在本课程中,我们将基于Josh Kaufman的TED演讲《The first 20 hours -- how to learn anything》进行学习。演讲讨论了学习新技能的时间与方法,尤其是如何在繁忙生活中有效地学习英语。你将练习的内容包括与学习新事物相关的词汇主题、日常交际中的多种语法模式和口语场景,帮助提升英语口语流利度。

重要词汇和短语

  • free time - 空闲时间
  • skill acquisition - 技能获取
  • practice - 练习
  • deliberate practice - 有意练习
  • priority - 优先事项
  • learning curve - 学习曲线
  • curiosity - 好奇心

本视频练习技巧

在跟读本视频内容时,建议你使用较慢的语速来确保理解每个单词的发音,这对于提高你的发音练习尤其重要。可以选择先在大声朗读时模仿演讲者的口音和语音语调,以提升雅思口语的表现。

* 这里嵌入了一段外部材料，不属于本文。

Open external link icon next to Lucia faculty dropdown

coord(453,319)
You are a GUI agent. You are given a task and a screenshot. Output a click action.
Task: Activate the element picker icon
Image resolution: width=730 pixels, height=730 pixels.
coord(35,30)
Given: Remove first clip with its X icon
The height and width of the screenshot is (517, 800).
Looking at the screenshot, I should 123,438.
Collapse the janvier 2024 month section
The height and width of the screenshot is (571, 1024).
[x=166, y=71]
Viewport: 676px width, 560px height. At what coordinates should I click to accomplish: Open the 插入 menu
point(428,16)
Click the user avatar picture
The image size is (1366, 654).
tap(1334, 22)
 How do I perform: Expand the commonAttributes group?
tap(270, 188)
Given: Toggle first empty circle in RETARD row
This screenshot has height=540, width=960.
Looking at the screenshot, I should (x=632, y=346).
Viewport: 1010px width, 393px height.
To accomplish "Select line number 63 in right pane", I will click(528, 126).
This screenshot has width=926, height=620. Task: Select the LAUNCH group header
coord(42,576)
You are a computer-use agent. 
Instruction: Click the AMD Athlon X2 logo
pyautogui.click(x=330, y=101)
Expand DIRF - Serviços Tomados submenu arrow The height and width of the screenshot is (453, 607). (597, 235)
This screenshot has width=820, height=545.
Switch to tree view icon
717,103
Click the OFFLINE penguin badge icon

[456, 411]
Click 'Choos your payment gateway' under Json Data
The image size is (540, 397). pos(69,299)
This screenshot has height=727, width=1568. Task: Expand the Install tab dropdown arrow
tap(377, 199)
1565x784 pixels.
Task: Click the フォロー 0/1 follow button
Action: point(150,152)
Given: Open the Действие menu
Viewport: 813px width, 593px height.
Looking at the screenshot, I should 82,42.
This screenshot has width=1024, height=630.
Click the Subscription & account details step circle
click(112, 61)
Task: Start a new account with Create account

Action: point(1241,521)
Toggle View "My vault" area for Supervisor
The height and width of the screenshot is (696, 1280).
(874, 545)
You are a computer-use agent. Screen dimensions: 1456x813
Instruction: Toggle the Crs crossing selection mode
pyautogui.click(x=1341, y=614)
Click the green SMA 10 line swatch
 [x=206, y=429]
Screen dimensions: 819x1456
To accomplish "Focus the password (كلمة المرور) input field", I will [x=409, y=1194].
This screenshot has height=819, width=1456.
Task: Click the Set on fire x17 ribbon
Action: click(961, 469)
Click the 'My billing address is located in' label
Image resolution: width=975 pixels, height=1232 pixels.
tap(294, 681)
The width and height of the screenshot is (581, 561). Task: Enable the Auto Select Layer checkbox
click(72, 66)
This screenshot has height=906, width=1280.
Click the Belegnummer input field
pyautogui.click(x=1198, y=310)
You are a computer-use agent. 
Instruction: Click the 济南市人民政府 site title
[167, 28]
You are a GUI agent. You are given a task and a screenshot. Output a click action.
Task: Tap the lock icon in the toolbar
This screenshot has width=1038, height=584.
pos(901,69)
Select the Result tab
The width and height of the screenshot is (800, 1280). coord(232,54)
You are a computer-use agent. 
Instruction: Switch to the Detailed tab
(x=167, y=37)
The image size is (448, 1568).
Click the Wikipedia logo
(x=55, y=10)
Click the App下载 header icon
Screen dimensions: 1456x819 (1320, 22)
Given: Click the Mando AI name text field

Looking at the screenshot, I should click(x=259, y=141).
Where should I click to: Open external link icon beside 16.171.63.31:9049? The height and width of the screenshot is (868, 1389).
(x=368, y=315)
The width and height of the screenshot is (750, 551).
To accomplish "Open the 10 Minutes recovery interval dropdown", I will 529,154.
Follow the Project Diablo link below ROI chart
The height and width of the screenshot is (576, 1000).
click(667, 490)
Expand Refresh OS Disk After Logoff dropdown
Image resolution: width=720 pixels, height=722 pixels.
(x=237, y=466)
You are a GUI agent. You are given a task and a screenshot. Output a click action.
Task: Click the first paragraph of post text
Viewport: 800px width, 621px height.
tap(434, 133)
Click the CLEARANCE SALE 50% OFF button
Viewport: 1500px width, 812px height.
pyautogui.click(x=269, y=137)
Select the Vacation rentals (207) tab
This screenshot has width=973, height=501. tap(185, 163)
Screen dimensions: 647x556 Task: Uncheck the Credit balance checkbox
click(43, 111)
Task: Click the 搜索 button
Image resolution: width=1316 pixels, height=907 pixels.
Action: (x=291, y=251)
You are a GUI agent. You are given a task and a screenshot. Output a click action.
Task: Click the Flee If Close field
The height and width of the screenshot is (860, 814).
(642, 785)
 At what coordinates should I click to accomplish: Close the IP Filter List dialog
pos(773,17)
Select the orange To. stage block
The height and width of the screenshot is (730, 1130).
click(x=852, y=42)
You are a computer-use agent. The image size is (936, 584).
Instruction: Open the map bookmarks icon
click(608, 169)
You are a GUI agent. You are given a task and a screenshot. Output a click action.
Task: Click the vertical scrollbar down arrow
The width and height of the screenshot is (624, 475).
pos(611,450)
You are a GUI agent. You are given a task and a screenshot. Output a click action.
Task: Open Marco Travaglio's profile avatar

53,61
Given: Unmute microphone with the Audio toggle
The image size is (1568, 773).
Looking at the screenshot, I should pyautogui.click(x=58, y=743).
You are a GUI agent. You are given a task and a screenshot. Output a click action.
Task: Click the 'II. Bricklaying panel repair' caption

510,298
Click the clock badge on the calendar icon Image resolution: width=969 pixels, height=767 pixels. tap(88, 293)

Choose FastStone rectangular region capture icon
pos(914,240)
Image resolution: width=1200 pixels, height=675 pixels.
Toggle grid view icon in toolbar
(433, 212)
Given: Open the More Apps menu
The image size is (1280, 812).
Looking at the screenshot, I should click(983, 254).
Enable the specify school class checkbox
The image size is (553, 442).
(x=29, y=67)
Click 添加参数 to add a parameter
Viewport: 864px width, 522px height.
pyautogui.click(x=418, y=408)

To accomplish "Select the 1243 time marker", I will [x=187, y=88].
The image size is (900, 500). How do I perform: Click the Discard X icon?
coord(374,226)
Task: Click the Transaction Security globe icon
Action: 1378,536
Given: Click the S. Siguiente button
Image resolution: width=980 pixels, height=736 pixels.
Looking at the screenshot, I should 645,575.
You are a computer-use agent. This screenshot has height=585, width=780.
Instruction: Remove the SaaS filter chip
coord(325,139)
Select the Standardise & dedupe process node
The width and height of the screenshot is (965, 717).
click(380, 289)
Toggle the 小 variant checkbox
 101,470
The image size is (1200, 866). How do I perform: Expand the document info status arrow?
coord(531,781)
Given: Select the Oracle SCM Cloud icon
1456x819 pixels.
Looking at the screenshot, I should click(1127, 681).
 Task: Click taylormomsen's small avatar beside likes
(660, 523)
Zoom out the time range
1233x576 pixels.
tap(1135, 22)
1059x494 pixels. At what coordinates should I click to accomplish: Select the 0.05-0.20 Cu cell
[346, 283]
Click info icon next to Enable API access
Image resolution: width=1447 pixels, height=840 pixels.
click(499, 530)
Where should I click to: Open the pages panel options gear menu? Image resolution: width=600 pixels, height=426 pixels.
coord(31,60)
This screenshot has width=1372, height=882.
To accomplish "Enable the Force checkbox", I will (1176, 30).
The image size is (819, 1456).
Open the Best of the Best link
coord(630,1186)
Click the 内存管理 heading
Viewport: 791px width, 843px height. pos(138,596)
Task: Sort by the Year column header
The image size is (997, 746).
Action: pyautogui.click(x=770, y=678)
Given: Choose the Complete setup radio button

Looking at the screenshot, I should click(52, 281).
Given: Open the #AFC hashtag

此外,视频内容涉及的学习主题相对简单,适合中级程度的学习者。通过反复练习,你可以增强对英语流利度的掌控,帮助你在实际场景中自信交流。

什么是跟读法?

跟读法 (Shadowing) 是一种有科学依据的语言学习技巧,最初开发用于专业口译员的培训,并由多语言者Alexander Arguelles博士普及。这个方法简单而强大:您在听英语母语原声的同时立即大声重复——就像是一个延迟1-2秒紧跟说话者的影子。与被动听力或语法练习不同,跟读法强迫您的大脑和口腔肌肉同时处理并模仿真实的讲话模式。研究表明它能显着提高发音准确性,语调,节奏,连读,听力理解和口语流利度——使其成为雅思口语备考和真实英语交流最有效的方法之一。